Each exclusion in the regex is separated by a pipe character '|' - which represents a logical OR.
The "t/" part in each refers to the "t/" characters at the end of "cptest/" in the path. And the $ at the end of each one tells \egrep that the pattern is at the end of the line.
So we are looking to exlude any results from find that end in:
t/A
t/B
t/backup
Which will exclude /tmp/cptest/A, /tmp/cptest/B and /tmp/cptest/backup.
We could have put the full paths into our regex:
"/tmp/cptest/A|/tmp/cptest/B|/tmp/cptest/backup"

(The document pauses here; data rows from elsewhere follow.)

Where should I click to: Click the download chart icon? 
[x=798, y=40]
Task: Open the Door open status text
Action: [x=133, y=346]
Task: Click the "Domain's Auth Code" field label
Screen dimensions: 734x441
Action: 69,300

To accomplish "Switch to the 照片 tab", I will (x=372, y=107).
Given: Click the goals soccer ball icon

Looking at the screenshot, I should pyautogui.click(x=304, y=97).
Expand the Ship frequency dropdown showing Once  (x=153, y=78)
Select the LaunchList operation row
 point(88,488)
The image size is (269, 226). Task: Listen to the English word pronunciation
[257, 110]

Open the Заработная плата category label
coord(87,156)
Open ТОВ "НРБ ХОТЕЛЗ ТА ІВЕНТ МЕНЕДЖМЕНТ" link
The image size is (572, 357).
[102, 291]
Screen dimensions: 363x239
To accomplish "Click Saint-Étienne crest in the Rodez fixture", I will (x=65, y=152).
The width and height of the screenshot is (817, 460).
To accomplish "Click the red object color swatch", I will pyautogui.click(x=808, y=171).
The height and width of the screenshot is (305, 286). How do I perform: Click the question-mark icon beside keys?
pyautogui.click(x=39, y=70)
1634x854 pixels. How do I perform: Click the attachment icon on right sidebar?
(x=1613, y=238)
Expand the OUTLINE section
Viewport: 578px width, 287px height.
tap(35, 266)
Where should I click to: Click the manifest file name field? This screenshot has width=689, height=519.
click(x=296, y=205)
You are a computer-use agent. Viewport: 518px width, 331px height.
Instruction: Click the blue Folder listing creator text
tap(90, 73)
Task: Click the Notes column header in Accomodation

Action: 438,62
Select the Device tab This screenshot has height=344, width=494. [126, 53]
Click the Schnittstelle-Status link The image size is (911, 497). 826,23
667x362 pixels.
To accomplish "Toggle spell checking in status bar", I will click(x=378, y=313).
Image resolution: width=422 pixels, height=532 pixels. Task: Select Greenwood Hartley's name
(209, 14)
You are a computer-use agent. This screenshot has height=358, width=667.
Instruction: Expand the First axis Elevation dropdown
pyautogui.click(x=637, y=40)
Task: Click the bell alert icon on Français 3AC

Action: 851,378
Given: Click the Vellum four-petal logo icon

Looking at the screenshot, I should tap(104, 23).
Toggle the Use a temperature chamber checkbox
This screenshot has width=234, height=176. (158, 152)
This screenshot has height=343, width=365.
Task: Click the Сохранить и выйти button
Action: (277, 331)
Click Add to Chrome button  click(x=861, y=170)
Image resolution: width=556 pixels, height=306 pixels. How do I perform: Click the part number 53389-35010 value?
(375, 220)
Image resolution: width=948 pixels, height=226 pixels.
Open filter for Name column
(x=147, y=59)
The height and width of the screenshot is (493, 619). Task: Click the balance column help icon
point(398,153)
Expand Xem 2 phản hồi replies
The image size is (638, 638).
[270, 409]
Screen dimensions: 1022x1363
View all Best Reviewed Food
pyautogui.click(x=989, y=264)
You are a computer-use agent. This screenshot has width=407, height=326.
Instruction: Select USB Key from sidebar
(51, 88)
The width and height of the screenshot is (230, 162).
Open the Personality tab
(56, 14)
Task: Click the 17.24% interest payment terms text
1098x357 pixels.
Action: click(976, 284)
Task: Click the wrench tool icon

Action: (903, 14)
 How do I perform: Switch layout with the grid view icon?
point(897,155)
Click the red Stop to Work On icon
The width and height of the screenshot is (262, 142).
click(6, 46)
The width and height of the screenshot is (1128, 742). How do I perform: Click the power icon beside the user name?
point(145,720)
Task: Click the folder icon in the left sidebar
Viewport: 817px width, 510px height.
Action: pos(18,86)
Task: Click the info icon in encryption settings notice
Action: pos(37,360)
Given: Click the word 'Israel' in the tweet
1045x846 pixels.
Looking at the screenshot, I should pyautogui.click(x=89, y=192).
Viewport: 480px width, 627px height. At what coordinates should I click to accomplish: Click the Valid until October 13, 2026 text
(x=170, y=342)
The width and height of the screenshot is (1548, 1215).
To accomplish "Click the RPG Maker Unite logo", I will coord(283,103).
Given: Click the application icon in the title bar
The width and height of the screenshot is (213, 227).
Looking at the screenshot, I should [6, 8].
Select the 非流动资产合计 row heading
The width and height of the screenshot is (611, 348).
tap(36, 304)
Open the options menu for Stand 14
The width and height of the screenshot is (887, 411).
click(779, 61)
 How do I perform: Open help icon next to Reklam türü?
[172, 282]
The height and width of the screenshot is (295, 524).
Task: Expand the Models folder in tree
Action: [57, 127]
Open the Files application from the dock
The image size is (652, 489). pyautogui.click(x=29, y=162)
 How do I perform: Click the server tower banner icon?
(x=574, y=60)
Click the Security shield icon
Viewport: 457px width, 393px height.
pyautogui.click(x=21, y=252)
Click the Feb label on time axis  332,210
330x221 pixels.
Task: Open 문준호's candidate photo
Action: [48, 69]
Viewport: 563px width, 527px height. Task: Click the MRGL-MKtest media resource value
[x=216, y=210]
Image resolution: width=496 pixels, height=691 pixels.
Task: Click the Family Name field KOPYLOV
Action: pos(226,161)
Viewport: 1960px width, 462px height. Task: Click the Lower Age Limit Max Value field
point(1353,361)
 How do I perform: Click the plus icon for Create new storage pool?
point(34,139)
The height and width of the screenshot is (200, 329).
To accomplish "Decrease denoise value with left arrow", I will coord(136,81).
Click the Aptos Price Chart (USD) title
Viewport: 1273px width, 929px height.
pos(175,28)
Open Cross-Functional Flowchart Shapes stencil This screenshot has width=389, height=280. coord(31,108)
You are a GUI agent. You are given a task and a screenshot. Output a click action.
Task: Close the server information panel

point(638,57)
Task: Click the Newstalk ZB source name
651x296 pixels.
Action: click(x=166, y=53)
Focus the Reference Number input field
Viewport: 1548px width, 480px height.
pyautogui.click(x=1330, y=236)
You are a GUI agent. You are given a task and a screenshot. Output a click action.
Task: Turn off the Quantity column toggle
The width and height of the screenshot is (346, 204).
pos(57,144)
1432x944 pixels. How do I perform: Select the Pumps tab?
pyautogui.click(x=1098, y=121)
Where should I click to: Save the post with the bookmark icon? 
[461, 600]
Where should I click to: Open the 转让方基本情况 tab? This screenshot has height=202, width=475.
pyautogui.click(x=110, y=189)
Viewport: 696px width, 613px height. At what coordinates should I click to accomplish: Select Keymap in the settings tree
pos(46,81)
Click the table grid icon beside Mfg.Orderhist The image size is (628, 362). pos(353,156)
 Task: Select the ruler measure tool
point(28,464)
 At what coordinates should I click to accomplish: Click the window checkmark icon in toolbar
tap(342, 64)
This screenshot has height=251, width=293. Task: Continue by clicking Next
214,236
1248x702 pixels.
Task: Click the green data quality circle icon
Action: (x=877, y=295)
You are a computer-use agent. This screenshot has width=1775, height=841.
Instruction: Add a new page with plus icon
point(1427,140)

But I decided to whittle it down to t/A$ etc.
Getting back on point:
The only directories we have in /tmp/cptest/ are A, B, C and backup.
egrep has now filtered and excluded A, B and backup from the results from find - so the only directory that gets passed to the cp command and copied to the /tmp/cptest/backup/ directory is /tmp/cptest/C/
So at the end of the script, /tmp/cptest/backup/ will only contain the C/ directory.
You could also use ls and egrep instead of find in a subshell too. But the globbing from Wiz's post is the nicest solution - if you have a recent version of bash!
It should also be possible to do it as a one liner using find.